Der Kommentar: Am 21. Februar 2010 berichtete «Der Sonntag», dass die Schweizer Bistümer in den letzten 15 Jahren mehr als 60 Fälle von sexuellem Missbrauch untersucht haben. Damals sagte Abt Martin Werlen, in der Bischofskonferenz zuständig für das heikle Thema: «Wir müssen noch viel Arbeit leisten.» In der Zwischenzeit haben sich über hundert neue Opfer gemeldet. Doch die Schweizer Bischofskonferenz hat ihre Aufgaben nicht gemacht.

Nach einer ersten Information über die Zahl der bekannt gewordenen Fälle folgte Schweigen. Erst Anfang 2011 informierte die Bischofskonferenz erneut, allerdings ohne konkrete Massnahmen zu nennen. Dabei macht ein Mann aus der Bischofskonferenz vor, was vonnöten wäre: Abt Martin Werlen fackelte nach Missbrauchsvorwürfen gegen das Kloster Einsiedeln nicht lange. Er rief eine unabhängige Untersuchungskommission ins Leben und informierte die Öffentlichkeit über die Ergebnisse.

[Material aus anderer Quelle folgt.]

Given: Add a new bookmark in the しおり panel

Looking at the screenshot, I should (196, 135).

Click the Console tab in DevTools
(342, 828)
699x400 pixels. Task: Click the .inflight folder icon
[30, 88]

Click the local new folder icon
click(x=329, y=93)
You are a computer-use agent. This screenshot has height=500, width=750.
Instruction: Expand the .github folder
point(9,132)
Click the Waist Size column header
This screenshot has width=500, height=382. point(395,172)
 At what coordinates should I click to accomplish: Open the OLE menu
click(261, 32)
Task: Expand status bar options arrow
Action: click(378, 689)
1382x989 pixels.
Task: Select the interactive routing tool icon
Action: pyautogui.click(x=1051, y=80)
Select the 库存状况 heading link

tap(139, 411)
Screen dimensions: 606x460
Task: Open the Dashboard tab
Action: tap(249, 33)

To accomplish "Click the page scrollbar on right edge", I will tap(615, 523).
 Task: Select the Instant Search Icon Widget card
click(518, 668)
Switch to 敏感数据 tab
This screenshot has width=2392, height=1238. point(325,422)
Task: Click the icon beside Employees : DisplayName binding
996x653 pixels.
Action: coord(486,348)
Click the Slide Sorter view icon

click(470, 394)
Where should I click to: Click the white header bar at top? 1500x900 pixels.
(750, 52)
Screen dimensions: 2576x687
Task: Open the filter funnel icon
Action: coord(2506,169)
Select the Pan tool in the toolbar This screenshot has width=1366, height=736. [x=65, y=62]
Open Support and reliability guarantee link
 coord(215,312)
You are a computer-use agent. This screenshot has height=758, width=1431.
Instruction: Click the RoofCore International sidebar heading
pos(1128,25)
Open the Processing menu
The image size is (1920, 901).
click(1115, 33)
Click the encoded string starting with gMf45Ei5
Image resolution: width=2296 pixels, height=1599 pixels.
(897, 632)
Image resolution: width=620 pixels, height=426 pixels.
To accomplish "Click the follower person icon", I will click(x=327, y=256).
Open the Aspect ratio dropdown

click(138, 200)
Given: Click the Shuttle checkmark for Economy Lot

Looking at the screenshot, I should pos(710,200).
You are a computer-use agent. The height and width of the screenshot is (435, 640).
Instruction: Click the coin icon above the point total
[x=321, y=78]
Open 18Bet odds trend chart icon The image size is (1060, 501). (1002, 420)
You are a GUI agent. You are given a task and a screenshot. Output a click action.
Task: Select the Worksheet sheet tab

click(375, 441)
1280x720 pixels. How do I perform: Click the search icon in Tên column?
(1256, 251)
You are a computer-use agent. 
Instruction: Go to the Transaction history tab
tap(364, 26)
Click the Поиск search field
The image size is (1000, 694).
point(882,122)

Dieses transparente Vorgehen sollte zur Richtschnur für die Bischofskonferenz werden – doch dagegen sperrt sich ausgerechnet der oberste Schweizer Bischof. Das Gremium muss eine unabhängige Untersuchung einleiten. Gleichzeitig muss sich Bischof Brunner seiner Verantwortung stellen. Die Aufarbeitung der dunklen Vergangenheit ist Chefsache. Dazu gehört auch, dass Brunner den Opfern Gehör schenkt. Kollektiv-Entschuldigungen sind zu einfach. Mehr Mut und Zeit braucht es, wenn sich die Verantwortlichen mit den Opfern zusammensetzen und ihnen zuhören. Ausgerechnet beim Thema Missbrauch lässt die Kirche jenes Gut vermissen, das eigentlich ihr höchstes ist: Menschlichkeit.